Compreso e analizzato a fondo il problema, gli ingegneri guidati da Loo sono riusciti a sviluppare un processo di manifattura che consenta la lavorazione del polimero salvaguardandone le sue proprietà originarie. Essi - infatti - si sono accorti che trattandola con un acido specifico dopo la fase di modellazione, la struttura della plastica si “rilassa” e non impedisce più il passaggio della corrente. “Una volta risolto il problema, possiamo dare alla plastica conduttiva qualunque forma ci torni utile, mantenendo intatte le sue preziose qualità”, ossia la trasparenza, la malleabilità e, appunto, la conduttività elettrica.
Questi polimeri plastici hanno dunque tutte le carte in regola per andare a sostituire il costoso ossido di cui sopra, l’ITO, quale materiale conduttivo primario all’interno delle celle fotovoltaiche. Grazie a ciò sarà possibile abbattere enormemente i costi dei pannelli. Si stima che si potrebbero ottenere dei dispositivi, della stessa efficienza di quegli attuali, con un risparmio che può raggiungere l’80%. La durata sarà però un po’ inferiore, compresa tra i 15 e i 20 anni.
Si prevedono di fatto anche altre applicazioni elettroniche interessanti. Il polimero trattato con l’acido è stato infatti utilizzato per realizzare un transistore (in plastica, appunto) che, come noto, è il componente di base di tutta l’elettronica. Gli ingegneri del team di Loo sono riusciti a produrre gli elettrodi del transistore con una sorta di processo di stampa che permette di depositare il polimero plastico su una superficie nella forma (il pattern) desiderata. Questa tecnica potrebbe essere riportata su scala molto superiore, in modo da rendere possibili processi di produzione di massa.

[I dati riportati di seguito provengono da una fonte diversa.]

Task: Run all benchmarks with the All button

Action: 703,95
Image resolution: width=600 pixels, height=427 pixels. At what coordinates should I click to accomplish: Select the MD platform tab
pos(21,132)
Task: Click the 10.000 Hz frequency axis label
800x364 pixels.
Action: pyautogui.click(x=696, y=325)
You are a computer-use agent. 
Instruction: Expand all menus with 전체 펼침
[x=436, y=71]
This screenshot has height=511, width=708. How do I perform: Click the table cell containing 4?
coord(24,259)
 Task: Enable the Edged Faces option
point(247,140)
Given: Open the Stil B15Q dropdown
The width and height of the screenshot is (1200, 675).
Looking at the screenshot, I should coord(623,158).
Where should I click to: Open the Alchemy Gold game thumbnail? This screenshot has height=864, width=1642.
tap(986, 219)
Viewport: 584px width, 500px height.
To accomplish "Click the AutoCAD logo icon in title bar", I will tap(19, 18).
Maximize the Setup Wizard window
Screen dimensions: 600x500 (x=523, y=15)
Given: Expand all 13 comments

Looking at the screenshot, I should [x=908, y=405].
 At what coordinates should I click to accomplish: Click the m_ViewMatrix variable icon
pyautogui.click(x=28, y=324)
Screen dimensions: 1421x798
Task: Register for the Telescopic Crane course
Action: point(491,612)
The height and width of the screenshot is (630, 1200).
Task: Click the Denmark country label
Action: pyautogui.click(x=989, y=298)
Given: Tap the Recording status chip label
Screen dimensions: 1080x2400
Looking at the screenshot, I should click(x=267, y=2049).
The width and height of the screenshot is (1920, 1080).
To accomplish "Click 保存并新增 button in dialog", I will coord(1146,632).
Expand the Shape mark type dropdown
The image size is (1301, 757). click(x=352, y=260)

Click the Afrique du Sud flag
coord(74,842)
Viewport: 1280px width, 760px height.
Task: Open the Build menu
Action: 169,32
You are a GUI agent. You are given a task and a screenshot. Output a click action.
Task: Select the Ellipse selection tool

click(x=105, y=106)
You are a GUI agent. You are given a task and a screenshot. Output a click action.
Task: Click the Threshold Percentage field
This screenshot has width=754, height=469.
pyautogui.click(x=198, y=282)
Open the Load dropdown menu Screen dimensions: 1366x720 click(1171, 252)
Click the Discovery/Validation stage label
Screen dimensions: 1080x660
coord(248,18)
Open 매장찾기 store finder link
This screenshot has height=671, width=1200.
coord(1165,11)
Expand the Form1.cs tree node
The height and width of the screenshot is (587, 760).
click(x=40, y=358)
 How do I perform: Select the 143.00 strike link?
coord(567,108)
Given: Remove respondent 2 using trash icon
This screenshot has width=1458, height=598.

La plastica potrebbe presto andare a sostituire anche costosi metalli che sono oggi utilizzati in vari dispositivi elettronici di nuova generazione, come gli schermi flessibili.
E’ evidente che sensori biomedicali di tal tipo potrebbero rendere enormemente più semplice la diagnosi di alcune malattie ed avere un largo impiego soprattutto nei paesi poveri, in cui sono assenti strutture ospedaliere adeguate. Non ci sarebbe bisogno di alcun complesso e costoso macchinario di diagnostica per rilevare la presenza di alcune infezioni.
Non resta quindi che attendere l’industrializzazione della tecnologia messa a punto dal team guidato da Yueh-Lin Loo e seguire l’evoluzione delle sue molteplici applicazioni.